Nah, they have a lot of them, they don't want their value to drop.
What the world wants is to escape (at least in the medium term) is the US oversight that forces the USA's enemies to be everyone else's enemies.
From what I can tell, they are going to use (are using) Hong Kong as a ex-USA location to price and trade USD - modeled on the Eurodollar. With a lot of trade-with-China being settled in their e-CNY CBDC.
As a poster alluded to - the big loss for the USA is the insights into pricing and demand.
Nascent, but that's the trend AFAICT.
USD has mostly been where it is because the alternatives are a lot less appealing:
* CHF - they explicitly would rather not be a strong reserve currency and threaten to print money whenever it starts strengthening
* JPY - they also don't want a strong reserve currency because it would tank their export led economy, plus Japan's debt and economy make the US look very healthy in comparison
* EUR - people remember the Euro crisis, and a lot of the fundamental issues with the currency were just papered over. It wouldn't ake a lot for a new Euro crisis to happen.

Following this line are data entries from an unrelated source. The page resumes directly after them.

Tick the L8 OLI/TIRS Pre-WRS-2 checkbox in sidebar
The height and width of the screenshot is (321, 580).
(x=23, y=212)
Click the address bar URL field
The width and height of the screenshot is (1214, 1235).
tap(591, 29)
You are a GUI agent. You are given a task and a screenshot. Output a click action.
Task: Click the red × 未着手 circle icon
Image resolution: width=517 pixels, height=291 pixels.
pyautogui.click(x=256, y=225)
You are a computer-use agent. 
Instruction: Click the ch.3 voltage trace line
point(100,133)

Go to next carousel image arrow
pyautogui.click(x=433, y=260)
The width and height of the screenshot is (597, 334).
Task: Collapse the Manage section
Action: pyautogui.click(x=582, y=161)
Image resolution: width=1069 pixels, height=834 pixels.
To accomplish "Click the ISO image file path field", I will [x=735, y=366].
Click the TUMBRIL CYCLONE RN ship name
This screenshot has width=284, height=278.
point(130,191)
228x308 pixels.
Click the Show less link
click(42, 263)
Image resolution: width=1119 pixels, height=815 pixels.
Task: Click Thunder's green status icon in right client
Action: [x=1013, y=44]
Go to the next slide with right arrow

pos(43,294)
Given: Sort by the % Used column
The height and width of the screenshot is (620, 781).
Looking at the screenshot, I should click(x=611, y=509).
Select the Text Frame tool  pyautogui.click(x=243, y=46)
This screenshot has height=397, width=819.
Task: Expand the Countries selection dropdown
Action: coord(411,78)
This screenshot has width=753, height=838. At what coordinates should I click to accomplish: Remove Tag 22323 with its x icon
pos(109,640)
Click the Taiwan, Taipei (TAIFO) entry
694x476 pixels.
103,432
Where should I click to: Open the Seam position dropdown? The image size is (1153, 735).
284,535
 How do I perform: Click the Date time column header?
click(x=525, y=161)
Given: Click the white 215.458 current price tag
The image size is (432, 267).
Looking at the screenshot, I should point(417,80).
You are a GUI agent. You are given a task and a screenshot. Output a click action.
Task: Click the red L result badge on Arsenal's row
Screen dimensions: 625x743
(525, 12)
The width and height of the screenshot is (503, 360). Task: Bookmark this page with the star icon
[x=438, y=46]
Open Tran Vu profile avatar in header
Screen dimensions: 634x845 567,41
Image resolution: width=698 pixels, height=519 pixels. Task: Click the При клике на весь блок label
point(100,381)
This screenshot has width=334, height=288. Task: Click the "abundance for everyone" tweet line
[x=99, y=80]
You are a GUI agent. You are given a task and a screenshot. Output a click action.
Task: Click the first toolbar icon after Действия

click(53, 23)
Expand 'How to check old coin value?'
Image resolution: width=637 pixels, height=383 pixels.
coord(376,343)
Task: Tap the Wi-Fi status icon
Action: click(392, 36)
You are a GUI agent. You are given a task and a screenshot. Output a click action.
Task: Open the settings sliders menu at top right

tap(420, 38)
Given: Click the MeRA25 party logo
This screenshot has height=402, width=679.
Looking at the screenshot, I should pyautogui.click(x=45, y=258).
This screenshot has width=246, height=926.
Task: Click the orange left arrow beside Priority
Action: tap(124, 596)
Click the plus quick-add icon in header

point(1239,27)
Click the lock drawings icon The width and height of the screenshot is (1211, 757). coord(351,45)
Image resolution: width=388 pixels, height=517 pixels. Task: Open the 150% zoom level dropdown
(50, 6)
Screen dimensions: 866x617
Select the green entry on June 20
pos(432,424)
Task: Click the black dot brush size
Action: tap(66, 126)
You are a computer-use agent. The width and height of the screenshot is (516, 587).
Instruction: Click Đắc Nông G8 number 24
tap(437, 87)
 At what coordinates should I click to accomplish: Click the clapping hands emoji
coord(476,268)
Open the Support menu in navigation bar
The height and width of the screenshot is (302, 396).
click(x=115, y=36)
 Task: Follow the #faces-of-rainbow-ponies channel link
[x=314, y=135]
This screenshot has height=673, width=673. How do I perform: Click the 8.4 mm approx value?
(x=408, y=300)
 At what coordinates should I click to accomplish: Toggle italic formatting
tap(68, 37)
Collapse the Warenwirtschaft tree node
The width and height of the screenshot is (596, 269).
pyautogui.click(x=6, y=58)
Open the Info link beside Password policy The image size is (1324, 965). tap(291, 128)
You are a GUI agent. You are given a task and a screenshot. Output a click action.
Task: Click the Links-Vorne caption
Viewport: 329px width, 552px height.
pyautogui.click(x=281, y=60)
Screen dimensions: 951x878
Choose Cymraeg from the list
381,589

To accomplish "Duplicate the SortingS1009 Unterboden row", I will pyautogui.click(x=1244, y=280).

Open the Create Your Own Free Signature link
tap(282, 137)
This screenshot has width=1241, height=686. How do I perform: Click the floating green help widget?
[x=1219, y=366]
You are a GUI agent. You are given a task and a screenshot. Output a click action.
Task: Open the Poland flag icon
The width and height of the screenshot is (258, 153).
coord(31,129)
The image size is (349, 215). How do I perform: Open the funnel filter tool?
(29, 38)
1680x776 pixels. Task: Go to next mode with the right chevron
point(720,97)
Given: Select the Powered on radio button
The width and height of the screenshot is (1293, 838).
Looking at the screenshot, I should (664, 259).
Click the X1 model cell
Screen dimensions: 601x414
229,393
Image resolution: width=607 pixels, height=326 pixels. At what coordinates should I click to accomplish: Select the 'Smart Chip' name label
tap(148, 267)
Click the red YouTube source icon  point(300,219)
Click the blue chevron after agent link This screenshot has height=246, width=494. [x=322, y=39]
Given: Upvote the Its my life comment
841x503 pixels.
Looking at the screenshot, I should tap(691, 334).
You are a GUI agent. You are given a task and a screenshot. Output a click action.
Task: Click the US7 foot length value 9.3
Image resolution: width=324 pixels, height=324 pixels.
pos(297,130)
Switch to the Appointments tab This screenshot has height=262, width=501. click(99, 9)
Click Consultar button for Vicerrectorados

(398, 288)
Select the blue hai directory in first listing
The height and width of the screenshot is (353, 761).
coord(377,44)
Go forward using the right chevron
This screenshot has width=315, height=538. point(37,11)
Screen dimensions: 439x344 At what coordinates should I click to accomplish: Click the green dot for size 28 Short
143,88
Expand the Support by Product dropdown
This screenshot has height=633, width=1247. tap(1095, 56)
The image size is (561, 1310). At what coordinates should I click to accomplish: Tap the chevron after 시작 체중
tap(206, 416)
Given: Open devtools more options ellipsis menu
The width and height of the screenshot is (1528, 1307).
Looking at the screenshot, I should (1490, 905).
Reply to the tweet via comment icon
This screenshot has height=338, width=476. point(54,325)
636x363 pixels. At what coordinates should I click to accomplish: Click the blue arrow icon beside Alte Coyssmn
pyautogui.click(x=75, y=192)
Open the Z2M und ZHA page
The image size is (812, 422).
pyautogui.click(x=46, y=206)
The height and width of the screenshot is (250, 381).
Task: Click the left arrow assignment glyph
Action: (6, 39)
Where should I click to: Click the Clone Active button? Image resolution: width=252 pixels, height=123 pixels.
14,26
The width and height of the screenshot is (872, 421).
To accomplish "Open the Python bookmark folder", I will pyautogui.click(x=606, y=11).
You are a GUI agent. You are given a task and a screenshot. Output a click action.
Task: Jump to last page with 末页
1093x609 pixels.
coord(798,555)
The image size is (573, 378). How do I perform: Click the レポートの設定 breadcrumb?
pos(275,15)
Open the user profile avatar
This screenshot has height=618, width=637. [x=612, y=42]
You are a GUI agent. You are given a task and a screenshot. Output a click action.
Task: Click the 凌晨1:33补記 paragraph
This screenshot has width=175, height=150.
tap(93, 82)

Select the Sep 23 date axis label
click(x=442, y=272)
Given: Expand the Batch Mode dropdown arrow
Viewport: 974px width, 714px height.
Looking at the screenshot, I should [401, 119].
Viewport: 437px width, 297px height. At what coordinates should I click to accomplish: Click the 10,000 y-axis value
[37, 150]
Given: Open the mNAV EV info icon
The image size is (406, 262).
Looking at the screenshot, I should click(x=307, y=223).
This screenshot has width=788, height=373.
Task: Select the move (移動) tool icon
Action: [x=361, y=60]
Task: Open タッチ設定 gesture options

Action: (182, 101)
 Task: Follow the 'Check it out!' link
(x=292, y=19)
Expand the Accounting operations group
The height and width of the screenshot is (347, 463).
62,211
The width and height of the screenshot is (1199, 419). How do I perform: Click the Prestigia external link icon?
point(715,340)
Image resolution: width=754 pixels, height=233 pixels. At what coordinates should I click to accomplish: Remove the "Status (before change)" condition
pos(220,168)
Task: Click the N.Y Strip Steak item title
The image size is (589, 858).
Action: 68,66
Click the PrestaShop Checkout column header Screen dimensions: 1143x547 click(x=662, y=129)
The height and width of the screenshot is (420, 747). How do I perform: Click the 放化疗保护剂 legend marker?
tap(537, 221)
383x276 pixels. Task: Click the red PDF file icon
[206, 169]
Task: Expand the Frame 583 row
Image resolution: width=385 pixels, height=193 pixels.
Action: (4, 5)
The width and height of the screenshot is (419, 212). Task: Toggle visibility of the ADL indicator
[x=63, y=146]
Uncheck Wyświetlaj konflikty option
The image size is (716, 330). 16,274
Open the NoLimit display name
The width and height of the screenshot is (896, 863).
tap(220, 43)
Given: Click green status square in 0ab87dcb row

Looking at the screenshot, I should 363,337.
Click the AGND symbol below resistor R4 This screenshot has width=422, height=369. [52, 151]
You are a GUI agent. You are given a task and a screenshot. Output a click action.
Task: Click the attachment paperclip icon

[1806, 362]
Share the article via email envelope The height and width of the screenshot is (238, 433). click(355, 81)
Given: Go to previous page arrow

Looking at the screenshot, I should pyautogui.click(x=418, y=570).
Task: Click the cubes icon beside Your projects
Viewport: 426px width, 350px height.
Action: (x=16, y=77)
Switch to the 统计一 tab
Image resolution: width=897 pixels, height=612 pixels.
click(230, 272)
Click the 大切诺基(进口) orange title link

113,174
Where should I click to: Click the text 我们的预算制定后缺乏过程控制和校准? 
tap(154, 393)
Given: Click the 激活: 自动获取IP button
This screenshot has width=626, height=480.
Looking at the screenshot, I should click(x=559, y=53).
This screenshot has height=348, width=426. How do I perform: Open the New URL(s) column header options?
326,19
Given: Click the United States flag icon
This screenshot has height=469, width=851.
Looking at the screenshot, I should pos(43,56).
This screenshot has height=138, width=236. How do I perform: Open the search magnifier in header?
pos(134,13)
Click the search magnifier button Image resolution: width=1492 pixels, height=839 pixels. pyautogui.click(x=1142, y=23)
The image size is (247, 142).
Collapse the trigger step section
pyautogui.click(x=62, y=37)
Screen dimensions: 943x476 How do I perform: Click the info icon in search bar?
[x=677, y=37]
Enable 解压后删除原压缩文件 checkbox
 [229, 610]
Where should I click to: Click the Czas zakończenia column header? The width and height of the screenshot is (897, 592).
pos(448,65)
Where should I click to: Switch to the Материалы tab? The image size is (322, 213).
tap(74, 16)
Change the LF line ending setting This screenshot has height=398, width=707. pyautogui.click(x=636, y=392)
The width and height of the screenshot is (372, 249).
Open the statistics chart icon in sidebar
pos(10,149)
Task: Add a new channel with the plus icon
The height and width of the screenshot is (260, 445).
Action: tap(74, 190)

* GBP - post Brexit, not that attractive, and not so long ago the whole Liz Truss debacle happened to the currency
* CNY - China flirts with the idea of a reserve currency from time to time but would much rather have the ability to impose strict capitol controls quickly
It's only in the last year or so that USD has started to look very wobbly.
Part of the problem with a currency basket is figuring out which currency basket weighting you actually want to use, and maintaining it. USD just exists.
What is in the SDR is public information, so if you wanted to track them, it's not that hard.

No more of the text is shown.